Alkanes
Cards (24)
- In alkanes, the covalent bonds around each atom form a tetrahedral structure with bond angles of 109.5 degrees.
- All bonds in alkanes are a type of single covalent bond called sigma bonds.
- Sigma bonds form when electron orbitals from adjacent atoms directly overlap. The bonds contain one electron from each atom either side of the bond.
- Sigma bonds are fully rotational so c atoms can move relative to one another.
- Alkanes are non-polar as carbon and hydrogen atoms have very similar electronegativities.
- Alkanes are insoluble in water and other polar solvents.
- Alkanes are generally unreactive due to their non-polar nature and their strong covalent bonds between atoms.
- As the length of an alkane chain increases, their boiling point increases as the intermolecular forces are getting stronger or more numerous.
- Alkanes are non-polar so induced dipole - dipole intermolecular forces form between them.

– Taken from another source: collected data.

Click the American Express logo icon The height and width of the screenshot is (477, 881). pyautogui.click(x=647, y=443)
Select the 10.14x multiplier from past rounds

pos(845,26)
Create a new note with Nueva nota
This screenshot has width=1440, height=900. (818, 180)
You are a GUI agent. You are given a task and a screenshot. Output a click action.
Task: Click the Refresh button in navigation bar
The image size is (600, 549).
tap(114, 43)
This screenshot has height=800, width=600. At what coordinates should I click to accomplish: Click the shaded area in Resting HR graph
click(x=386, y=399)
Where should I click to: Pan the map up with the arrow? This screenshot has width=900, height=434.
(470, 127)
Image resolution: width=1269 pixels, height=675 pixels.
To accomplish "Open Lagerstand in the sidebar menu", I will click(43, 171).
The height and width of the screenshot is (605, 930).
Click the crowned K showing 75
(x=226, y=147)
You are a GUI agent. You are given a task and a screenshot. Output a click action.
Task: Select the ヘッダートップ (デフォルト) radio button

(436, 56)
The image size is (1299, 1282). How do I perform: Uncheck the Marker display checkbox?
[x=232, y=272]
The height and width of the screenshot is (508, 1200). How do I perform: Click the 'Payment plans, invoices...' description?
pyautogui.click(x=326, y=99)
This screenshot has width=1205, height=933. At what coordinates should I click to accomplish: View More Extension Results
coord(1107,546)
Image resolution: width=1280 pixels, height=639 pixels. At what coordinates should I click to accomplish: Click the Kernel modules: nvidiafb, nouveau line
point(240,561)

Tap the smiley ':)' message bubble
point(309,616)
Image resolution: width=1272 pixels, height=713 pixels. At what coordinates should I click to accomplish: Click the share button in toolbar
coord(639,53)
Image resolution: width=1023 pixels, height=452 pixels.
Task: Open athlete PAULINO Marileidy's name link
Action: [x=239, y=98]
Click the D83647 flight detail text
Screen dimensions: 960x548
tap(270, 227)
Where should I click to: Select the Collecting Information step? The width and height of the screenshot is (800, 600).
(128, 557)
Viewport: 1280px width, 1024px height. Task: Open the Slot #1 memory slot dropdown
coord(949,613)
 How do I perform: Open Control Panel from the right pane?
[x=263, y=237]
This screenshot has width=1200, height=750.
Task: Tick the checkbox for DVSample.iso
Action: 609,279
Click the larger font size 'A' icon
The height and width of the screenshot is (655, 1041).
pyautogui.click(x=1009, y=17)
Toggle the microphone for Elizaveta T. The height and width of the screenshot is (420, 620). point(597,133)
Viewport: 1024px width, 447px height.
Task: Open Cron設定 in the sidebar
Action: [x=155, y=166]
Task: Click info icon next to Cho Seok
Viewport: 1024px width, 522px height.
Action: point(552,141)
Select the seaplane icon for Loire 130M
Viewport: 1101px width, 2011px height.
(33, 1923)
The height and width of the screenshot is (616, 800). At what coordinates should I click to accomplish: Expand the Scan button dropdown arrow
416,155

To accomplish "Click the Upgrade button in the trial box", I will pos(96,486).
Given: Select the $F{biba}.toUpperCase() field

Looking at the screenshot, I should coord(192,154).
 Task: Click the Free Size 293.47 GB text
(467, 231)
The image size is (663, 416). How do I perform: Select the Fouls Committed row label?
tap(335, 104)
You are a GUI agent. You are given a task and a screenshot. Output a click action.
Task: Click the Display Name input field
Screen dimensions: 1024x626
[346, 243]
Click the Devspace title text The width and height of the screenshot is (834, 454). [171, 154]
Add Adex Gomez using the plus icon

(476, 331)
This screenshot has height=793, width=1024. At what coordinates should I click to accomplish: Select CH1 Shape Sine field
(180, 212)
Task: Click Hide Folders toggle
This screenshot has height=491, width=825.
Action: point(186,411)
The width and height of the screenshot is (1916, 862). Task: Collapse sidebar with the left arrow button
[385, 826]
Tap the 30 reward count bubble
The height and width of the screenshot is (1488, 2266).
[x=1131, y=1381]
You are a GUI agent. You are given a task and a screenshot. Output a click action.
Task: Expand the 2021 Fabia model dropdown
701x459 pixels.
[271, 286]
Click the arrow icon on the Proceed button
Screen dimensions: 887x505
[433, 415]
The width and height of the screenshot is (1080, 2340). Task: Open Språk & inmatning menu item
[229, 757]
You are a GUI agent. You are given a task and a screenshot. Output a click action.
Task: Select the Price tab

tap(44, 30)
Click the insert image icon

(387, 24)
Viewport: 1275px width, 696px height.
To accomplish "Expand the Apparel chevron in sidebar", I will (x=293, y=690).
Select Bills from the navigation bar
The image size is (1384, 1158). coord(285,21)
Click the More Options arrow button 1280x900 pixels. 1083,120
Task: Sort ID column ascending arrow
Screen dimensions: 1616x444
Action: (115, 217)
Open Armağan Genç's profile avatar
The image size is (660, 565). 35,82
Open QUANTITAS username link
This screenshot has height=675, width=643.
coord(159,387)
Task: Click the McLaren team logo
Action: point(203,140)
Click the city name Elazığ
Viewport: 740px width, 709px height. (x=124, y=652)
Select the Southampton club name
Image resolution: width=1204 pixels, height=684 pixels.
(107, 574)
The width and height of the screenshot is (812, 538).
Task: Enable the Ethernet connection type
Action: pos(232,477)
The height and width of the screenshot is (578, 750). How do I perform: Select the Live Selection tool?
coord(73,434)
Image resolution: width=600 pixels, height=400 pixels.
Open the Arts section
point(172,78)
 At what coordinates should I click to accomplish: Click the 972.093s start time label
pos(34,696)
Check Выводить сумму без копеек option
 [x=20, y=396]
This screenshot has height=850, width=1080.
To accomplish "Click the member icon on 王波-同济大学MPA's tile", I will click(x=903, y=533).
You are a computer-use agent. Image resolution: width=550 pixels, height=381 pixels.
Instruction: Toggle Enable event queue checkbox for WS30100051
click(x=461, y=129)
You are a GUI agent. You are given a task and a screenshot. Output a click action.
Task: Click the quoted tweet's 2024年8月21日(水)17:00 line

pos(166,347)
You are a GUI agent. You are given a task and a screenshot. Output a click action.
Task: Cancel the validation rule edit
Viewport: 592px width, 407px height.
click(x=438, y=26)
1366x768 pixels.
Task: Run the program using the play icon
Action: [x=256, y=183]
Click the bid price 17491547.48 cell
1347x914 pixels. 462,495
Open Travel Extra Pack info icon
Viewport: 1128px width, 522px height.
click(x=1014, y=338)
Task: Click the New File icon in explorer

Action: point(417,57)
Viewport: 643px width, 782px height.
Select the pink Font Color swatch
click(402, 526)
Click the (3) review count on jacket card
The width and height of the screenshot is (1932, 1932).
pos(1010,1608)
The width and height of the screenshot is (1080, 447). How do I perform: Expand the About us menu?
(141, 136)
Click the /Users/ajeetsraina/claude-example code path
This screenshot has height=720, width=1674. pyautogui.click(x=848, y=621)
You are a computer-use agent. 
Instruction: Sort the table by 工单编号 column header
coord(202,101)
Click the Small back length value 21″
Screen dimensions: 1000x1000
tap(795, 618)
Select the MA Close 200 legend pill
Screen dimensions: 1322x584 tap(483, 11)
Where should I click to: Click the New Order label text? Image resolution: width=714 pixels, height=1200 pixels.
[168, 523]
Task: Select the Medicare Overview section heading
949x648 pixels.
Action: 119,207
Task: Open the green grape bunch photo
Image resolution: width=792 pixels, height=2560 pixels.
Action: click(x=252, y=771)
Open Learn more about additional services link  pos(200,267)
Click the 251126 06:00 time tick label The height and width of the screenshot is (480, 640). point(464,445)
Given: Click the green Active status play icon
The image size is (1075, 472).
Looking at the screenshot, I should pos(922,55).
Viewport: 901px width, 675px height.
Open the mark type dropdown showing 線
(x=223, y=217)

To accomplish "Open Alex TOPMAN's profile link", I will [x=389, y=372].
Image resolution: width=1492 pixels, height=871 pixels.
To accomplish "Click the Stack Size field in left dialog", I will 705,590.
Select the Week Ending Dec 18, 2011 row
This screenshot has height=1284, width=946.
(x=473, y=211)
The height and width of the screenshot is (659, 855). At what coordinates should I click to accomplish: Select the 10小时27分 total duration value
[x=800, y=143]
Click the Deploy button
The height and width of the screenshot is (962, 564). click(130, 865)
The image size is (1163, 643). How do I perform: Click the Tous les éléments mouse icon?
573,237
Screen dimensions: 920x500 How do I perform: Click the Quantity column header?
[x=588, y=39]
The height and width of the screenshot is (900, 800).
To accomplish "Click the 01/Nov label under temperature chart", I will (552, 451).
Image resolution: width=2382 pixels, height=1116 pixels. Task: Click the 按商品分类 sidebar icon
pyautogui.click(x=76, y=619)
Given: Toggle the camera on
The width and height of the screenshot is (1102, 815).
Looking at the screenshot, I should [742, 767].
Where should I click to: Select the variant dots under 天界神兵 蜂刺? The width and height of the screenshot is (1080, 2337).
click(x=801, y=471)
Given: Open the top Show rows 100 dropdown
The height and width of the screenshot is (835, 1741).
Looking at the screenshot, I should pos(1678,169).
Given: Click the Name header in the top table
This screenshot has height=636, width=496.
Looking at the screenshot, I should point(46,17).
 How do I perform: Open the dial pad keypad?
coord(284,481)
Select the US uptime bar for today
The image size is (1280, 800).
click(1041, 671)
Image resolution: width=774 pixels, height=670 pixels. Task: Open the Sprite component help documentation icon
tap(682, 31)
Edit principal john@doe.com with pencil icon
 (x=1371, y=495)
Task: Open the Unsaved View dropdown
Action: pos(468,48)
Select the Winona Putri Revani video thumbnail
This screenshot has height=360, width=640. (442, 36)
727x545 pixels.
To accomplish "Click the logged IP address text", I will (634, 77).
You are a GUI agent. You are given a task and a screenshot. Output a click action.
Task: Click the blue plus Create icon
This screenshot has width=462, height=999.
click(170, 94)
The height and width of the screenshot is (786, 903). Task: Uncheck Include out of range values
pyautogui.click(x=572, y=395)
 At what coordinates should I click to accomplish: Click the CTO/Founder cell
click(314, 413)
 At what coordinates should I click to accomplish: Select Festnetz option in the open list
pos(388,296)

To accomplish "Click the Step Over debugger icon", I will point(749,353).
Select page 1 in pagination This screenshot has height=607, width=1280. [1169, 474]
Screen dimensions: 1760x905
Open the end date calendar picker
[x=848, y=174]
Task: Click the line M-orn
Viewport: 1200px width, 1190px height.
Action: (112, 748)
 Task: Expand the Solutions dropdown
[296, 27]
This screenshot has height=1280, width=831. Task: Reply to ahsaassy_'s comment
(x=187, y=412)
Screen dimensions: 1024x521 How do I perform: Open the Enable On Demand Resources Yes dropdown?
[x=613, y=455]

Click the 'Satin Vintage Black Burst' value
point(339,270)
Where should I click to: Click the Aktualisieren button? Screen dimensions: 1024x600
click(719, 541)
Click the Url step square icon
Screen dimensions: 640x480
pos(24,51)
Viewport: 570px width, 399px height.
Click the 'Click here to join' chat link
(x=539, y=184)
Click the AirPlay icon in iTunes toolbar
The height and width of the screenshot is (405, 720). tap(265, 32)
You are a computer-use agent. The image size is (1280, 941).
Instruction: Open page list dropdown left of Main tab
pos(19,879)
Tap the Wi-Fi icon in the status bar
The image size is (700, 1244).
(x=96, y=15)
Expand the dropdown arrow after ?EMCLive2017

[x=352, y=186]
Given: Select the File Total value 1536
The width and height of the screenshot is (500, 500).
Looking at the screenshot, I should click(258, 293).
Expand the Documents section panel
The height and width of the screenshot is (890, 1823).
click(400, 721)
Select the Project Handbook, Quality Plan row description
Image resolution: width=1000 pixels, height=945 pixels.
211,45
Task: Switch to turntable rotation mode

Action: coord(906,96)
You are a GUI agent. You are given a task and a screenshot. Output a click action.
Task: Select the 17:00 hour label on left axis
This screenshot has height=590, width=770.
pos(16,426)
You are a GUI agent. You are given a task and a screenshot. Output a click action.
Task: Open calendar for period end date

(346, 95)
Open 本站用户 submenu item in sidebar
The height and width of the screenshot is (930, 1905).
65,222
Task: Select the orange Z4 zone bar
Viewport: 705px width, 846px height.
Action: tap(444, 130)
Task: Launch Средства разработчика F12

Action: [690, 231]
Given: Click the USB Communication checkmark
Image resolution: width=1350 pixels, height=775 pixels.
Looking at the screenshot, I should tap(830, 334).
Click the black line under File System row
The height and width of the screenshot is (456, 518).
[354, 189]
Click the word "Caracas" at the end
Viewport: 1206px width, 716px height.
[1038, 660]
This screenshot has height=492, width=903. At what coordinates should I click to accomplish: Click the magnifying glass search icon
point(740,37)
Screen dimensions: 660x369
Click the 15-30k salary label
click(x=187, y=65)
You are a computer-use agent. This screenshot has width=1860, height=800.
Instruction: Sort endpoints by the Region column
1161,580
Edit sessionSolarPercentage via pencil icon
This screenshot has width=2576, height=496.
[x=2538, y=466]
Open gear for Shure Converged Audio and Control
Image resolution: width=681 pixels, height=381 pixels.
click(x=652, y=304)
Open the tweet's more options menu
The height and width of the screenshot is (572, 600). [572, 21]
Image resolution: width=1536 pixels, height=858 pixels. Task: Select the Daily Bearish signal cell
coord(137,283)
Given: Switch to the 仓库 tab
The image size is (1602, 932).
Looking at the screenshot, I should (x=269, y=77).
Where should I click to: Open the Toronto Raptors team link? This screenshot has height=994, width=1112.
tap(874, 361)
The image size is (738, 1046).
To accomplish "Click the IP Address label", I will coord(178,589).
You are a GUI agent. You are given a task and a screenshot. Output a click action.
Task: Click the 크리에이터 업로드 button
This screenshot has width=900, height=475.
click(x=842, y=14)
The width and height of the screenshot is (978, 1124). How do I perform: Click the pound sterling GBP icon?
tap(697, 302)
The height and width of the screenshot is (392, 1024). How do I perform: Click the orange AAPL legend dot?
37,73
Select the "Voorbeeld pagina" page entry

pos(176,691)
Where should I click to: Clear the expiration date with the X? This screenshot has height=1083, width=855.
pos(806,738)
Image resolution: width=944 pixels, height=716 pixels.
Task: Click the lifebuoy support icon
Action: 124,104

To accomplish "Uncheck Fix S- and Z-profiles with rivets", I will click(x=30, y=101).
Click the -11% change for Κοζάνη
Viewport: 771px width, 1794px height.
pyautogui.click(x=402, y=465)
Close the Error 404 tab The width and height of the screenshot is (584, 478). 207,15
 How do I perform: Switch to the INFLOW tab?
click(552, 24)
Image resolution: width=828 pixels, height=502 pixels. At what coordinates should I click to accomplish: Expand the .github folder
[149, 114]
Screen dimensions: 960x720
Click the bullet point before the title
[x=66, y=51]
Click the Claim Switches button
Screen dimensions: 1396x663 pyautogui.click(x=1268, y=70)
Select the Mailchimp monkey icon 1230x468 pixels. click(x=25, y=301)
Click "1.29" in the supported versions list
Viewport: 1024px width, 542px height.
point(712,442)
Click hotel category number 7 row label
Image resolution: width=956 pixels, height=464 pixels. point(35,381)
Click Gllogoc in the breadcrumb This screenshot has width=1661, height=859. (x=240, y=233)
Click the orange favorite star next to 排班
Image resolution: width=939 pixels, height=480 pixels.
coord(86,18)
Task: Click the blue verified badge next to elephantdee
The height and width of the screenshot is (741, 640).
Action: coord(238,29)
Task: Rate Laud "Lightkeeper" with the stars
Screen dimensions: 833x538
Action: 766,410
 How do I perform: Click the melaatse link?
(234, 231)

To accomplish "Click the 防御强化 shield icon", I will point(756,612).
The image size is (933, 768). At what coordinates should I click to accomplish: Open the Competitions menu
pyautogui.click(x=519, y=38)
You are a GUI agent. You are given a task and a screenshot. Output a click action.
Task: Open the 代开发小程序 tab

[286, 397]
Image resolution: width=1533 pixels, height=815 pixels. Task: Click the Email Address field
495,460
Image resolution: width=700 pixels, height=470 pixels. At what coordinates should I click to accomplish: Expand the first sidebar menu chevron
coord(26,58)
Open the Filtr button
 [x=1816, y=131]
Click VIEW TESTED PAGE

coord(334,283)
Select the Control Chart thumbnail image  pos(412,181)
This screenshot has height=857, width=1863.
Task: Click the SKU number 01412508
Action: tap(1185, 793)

- Short chain alkanes have a lower boiling point as there are very few london forces between them.
- As the length of the alkane chain increases, there are more electrons and a larger surface area on the molecule, so the strength and amount of london forces increases.
- Branched chain alkanes have a lower boiling point as branches prevent molecules getting as close together, hence decreasing the amount and strength of london forces formed.
- alkanes are soluble in non-polar solvents such as cyclohexane
- The more points of contact between alkane chains, the more intermolecular forces will form.
- packing describes how closely alkane chains can get together.
- Ultraviolet light has enough energy to break the sigma bonds in a molecule to form free radicals.
- Free radicals are any species with an unpaired electron.
- Free radicals are highly reactive species.
- A substitution reaction occurs when one species/group is replaced by another species.
- There are 3 stages of free radical substitution:
- Initiation
- Propagation
- Termination
- In initiation, UV light is shined onto a reaction mix causing the breaking of sigma bonds and the formation of free radicals.
- When a covalent bond is split forming free radicals, this process is called homolytic fission (homolysis)
- In propagation, a free radical reacts with another molecule, forming a product and a new free radical. There are two steps of propagation and this causes a chain reaction.
- The substitution reaction continues until termination, which occurs when two free radicals react to form a molecule with no unpaired electrons; stopping the chain reaction.